Brown went on to play with Don Cherry, Aldo Romano, Booker Ervin and Donald Byrd. In 1966 he returned to the States to matriculate and graduate in 1969 from Columbia College, Columbia University with a degree in sociology.

In 1974, Cameron met Sheila Jordan, gigged with free jazz pioneers Roswell Rudd and Beaver Harris, joined Archie Shepp’s quintet in 1975 and recorded with Harris and The 360 Degree Music Experience around that time.

The Don Pullen/George Adams Quartet had Brown and drummer Dannie Richmond helping to develop into an intense and rewarding partnership that lasted during the 1980s. In addition to this quartet, he played with Art Blakey’s Jazz Messengers, and various groups led by Rudd, and Richmond. He has performed and recorded with Ted Curson, Lee Konitz, Chet Baker, Joe Lovano, Mal Waldron, Ricky Ford, Steve Grossman, Betty Carter, John Hicks, Etta Jones and Jane Ira Bloom, to name a few.

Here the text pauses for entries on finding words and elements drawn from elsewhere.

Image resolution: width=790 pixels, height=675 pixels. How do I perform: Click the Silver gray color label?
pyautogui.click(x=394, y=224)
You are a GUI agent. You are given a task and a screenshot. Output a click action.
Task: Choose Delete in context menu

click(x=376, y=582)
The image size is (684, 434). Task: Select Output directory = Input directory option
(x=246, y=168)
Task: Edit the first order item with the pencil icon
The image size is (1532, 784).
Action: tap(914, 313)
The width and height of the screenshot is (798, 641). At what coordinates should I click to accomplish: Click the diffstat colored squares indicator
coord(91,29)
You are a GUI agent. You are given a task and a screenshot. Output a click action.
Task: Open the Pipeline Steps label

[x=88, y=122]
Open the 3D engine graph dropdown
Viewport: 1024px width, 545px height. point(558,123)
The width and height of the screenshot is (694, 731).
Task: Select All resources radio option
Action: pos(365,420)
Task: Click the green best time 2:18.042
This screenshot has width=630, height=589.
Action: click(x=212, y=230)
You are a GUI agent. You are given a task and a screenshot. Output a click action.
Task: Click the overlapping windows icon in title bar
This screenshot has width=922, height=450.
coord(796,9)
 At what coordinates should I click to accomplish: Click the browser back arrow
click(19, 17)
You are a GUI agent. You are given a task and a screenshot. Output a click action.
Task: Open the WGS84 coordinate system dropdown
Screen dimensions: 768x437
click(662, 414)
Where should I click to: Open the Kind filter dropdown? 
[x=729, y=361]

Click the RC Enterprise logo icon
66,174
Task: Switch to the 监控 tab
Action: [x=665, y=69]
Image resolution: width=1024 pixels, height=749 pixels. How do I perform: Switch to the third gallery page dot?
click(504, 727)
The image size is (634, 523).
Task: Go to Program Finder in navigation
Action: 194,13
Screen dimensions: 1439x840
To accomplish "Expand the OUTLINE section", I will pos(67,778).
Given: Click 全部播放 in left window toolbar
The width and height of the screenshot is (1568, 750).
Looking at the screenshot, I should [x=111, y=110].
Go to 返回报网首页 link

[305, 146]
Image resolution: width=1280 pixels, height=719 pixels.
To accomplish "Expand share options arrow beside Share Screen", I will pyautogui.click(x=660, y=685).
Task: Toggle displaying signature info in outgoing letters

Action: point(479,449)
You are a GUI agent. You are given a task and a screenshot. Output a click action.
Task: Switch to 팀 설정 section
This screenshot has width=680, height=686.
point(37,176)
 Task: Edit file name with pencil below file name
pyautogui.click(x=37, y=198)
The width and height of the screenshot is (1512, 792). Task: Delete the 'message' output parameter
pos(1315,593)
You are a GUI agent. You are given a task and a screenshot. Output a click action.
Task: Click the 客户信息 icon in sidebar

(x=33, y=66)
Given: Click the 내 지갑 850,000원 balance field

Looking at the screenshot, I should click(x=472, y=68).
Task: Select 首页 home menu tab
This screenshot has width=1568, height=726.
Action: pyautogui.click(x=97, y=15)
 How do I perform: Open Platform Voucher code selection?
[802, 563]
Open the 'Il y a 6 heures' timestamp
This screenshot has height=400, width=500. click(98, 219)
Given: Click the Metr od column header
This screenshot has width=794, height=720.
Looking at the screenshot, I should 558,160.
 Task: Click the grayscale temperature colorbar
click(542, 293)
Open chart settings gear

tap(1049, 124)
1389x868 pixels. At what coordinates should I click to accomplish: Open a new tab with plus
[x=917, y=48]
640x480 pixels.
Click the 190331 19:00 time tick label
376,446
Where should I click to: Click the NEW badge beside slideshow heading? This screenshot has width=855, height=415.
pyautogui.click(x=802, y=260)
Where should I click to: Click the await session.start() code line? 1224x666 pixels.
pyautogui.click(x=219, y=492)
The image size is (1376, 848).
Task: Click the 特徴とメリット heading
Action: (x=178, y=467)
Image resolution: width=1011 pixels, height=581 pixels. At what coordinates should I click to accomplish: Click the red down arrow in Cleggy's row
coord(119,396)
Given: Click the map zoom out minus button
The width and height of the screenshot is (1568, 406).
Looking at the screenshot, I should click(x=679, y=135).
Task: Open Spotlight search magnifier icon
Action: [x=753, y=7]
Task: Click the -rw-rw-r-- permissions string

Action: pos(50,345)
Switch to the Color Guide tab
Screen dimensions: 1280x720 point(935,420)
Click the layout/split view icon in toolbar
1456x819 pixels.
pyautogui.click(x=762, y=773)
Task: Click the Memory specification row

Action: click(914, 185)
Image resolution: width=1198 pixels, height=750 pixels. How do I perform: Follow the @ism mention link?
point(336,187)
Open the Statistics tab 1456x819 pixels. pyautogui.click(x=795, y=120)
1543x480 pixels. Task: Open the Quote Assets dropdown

Cameron has appeared on more than 80 recordings as a sideman and his first recording as a leader after nearly 40 years of performing, was published in 2003 with his group The Hear and Now featuring Dewey Redman.

In addition to playing gigs and touring nationally and internationally, he is an educator currently teaching jazz double bass at Green Meadow Waldorf School in Chestnut Ridge, New York, offers private lessons and substitute teaches music theory classes at The New School for Jazz and Contemporary Music in New York City.